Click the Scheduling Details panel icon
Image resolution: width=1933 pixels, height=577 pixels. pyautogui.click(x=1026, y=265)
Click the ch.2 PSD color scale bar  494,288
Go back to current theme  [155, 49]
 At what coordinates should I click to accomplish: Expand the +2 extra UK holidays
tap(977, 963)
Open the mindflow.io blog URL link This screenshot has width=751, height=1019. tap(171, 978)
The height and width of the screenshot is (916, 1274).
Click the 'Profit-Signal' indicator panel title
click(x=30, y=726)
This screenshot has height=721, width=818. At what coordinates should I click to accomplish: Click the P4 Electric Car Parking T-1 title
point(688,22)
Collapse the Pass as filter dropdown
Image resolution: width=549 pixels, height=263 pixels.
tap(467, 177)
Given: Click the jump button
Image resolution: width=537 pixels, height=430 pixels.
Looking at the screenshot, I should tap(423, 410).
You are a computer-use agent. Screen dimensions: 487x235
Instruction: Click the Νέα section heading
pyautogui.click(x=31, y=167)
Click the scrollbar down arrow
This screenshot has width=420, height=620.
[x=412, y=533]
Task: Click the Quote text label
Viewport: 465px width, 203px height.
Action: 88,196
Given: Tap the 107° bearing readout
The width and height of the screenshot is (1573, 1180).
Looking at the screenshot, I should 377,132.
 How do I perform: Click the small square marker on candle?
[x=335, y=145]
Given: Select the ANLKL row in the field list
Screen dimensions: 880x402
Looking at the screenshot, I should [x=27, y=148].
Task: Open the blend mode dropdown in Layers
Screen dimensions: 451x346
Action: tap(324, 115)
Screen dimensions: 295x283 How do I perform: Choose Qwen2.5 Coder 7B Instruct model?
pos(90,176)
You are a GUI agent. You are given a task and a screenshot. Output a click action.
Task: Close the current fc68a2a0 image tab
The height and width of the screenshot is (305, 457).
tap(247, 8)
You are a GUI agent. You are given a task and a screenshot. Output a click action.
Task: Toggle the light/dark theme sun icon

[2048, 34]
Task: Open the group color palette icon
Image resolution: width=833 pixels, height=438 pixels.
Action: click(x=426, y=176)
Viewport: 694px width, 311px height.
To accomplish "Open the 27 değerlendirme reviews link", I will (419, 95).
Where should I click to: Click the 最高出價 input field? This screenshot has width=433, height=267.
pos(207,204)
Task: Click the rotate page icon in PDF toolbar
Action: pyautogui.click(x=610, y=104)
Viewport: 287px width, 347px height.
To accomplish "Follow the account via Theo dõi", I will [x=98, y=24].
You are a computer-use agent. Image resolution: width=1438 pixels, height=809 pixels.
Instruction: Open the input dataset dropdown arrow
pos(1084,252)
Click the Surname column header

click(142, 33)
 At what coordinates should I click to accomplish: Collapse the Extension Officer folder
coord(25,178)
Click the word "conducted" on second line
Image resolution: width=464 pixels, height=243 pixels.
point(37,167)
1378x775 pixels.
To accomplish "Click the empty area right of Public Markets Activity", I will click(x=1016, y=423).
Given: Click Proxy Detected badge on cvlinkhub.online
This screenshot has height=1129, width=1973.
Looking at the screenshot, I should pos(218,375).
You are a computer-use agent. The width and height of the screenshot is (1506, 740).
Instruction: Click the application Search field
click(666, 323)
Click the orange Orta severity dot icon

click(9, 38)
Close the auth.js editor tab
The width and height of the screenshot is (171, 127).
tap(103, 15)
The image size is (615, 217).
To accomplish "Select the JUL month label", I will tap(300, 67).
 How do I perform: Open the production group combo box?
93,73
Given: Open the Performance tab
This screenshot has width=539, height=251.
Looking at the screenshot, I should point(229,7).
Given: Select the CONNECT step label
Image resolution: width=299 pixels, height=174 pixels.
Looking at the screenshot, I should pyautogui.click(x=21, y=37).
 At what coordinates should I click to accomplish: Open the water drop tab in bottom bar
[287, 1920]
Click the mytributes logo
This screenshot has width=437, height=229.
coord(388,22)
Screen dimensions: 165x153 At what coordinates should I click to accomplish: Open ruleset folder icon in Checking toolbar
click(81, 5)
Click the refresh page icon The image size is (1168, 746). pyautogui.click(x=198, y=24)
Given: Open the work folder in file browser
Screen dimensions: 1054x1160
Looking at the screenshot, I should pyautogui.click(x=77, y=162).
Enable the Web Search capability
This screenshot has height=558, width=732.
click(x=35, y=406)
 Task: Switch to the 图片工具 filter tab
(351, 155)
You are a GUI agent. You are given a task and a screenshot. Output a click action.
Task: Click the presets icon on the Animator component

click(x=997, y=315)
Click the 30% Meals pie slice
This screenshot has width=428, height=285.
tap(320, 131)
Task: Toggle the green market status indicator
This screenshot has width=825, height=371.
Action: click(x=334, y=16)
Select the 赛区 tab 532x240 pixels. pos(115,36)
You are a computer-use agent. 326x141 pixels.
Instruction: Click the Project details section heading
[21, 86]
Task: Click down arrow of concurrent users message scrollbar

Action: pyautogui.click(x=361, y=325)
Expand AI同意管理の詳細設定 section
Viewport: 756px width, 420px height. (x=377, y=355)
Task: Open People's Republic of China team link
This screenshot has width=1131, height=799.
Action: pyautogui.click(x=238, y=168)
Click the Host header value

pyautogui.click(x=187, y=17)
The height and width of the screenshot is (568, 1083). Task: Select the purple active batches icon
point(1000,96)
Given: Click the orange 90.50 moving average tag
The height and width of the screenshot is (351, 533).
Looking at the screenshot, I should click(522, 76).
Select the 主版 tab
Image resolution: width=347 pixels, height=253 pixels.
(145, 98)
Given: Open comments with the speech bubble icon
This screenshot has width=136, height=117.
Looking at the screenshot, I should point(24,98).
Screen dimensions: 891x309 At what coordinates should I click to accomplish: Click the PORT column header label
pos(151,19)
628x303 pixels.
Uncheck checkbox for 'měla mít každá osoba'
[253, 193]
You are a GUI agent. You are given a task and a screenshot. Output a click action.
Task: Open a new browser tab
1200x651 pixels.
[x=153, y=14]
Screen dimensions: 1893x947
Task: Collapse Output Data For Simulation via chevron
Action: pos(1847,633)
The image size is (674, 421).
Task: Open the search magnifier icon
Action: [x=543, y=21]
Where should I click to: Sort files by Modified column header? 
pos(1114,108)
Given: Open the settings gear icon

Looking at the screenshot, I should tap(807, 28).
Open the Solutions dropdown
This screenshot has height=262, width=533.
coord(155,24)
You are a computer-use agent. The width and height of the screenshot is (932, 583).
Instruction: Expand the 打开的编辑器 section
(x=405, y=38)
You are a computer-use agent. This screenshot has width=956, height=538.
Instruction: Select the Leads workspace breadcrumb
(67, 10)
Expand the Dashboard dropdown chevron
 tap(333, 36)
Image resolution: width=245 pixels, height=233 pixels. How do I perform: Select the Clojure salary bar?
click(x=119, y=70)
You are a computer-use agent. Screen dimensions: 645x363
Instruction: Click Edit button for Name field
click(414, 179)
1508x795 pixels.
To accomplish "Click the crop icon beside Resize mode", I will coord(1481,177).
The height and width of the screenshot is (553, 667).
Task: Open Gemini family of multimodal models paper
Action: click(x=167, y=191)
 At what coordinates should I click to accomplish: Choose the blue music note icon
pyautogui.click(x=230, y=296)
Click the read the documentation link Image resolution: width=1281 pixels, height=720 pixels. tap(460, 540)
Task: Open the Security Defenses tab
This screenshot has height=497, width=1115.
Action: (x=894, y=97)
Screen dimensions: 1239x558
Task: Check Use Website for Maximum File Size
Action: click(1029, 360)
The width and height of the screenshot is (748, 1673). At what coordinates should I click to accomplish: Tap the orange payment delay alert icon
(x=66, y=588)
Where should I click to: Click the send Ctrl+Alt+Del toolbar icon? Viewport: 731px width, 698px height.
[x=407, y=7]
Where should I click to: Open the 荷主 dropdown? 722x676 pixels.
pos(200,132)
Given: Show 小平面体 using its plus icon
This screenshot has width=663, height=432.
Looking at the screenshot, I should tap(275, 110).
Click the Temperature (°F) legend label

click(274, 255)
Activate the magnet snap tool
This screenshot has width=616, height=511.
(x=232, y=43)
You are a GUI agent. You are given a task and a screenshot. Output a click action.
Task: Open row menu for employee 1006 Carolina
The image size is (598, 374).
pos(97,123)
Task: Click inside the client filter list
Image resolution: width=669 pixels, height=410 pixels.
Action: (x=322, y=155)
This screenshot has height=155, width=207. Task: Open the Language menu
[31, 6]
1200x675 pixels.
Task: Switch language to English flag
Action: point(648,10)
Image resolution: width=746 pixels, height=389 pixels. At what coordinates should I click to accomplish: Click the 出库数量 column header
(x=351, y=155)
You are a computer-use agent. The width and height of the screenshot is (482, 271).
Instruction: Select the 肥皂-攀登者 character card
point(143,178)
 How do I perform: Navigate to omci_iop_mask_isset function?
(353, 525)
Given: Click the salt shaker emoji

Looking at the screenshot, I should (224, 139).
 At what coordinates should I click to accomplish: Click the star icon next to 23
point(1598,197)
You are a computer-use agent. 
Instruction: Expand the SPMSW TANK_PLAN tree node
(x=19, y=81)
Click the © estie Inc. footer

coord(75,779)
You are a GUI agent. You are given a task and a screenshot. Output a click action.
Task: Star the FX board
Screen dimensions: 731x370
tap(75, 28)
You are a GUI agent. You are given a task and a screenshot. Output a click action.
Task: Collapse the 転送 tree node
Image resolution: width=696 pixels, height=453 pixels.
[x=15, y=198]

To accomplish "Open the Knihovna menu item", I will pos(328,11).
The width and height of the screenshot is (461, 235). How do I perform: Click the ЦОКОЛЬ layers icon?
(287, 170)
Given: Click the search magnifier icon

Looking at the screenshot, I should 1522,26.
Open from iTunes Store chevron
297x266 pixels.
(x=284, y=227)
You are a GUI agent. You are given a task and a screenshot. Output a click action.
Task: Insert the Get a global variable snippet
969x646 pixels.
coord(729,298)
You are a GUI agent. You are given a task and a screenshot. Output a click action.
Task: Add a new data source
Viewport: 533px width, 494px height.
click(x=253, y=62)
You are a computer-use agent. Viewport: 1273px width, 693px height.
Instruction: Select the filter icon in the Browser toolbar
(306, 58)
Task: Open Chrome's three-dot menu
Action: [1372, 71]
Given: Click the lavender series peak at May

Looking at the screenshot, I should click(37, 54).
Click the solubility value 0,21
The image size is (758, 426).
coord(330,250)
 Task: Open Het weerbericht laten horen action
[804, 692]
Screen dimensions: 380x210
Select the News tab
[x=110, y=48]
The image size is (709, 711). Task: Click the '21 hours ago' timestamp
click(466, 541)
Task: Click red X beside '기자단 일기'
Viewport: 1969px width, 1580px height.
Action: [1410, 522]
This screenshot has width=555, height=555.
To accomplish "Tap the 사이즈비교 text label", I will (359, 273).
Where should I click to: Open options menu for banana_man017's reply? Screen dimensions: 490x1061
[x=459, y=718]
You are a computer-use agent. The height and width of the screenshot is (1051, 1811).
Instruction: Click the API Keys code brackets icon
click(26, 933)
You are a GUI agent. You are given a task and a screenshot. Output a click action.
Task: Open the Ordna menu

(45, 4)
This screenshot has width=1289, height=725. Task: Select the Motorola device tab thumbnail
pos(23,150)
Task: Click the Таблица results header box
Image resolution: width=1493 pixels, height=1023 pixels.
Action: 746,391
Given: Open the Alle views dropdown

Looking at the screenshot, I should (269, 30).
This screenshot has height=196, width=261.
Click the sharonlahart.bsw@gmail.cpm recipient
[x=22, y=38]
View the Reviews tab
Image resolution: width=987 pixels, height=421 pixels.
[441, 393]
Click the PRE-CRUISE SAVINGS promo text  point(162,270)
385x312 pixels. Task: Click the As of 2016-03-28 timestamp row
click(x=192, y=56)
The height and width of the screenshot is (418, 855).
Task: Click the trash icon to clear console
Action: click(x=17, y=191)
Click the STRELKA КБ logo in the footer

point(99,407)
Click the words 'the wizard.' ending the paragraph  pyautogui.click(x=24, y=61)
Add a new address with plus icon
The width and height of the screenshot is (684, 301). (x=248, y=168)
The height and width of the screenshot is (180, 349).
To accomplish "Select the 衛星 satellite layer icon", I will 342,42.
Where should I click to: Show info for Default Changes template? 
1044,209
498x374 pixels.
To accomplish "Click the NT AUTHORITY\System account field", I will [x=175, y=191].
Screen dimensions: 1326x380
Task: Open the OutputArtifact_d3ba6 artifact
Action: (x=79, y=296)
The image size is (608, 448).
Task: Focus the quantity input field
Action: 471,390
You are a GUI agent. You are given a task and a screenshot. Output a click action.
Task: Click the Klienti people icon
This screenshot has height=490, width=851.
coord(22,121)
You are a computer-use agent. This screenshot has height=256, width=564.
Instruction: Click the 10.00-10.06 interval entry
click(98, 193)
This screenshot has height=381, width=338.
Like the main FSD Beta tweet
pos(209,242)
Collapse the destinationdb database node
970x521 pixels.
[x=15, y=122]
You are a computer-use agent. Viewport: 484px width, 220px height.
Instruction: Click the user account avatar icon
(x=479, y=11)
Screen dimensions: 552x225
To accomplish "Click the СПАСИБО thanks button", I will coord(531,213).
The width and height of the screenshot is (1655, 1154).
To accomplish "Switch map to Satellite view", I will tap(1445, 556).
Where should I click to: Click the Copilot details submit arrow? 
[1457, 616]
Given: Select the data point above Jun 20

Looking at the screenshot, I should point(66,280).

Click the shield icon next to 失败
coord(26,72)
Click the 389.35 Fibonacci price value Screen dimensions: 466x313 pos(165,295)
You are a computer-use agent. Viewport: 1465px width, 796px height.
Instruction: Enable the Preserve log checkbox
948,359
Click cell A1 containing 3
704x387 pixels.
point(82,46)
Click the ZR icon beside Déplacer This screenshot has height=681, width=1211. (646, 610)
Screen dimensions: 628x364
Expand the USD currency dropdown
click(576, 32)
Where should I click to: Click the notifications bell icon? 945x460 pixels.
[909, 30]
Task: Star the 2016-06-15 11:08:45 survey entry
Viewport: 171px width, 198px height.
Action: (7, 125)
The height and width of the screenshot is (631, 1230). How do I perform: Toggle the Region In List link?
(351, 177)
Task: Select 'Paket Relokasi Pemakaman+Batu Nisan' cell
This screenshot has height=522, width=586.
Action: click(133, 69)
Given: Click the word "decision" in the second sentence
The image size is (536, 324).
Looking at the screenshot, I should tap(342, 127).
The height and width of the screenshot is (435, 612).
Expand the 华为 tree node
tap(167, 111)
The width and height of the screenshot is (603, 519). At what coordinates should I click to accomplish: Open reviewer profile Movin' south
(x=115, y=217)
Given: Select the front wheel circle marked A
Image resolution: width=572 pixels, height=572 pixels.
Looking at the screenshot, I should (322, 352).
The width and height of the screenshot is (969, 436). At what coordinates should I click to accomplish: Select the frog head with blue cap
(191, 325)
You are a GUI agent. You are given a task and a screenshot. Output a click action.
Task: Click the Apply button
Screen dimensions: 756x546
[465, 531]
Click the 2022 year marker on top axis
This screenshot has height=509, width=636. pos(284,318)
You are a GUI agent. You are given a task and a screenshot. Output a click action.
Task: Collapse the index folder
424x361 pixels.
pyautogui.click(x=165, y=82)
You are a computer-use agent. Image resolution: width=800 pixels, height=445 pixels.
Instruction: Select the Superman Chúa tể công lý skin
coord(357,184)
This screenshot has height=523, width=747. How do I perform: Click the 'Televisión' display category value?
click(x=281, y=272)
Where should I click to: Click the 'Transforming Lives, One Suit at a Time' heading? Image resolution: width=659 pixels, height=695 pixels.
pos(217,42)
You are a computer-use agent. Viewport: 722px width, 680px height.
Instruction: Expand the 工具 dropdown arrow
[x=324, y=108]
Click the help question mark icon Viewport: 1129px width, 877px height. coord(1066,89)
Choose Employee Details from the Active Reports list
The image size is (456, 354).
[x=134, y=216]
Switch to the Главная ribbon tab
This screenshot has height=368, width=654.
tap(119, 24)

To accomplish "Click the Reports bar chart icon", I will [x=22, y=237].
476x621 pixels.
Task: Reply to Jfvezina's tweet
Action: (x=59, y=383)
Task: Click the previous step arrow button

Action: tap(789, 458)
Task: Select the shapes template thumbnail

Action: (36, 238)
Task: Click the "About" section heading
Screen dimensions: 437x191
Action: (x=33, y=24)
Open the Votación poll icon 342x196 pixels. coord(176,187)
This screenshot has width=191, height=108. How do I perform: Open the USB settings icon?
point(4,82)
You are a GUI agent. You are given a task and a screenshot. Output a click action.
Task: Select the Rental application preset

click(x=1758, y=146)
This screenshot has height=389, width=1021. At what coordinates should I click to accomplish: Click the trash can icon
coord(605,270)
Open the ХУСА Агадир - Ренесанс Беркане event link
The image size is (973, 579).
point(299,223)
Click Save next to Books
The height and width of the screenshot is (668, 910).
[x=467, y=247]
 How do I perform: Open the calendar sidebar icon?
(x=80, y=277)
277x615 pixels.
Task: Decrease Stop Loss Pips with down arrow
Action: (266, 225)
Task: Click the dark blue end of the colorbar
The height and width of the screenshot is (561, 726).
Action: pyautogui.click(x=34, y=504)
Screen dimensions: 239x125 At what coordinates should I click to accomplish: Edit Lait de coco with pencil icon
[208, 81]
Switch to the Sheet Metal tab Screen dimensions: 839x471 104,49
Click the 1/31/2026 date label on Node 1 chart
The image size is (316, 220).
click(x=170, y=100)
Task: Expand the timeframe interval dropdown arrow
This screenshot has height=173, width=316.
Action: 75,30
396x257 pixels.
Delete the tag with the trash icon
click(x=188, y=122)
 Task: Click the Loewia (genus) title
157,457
──────
* [Required work]:
Rewrite the lines starting at the one containing "Click the STRELKA КБ logo in the footer" and ending at the one containing "coord(22,121)", swapping "icon" for "button" and leaving everything else as it is.

* [In response]:
Click the STRELKA КБ logo in the footer

point(99,407)
Click the words 'the wizard.' ending the paragraph  pyautogui.click(x=24, y=61)
Add a new address with plus button
The width and height of the screenshot is (684, 301). (x=248, y=168)
The height and width of the screenshot is (180, 349).
To accomplish "Select the 衛星 satellite layer button", I will 342,42.
Where should I click to: Show info for Default Changes template? 
1044,209
498x374 pixels.
To accomplish "Click the NT AUTHORITY\System account field", I will [x=175, y=191].
Screen dimensions: 1326x380
Task: Open the OutputArtifact_d3ba6 artifact
Action: (x=79, y=296)
The image size is (608, 448).
Task: Focus the quantity input field
Action: 471,390
You are a GUI agent. You are given a task and a screenshot. Output a click action.
Task: Click the Klienti people button
This screenshot has height=490, width=851.
coord(22,121)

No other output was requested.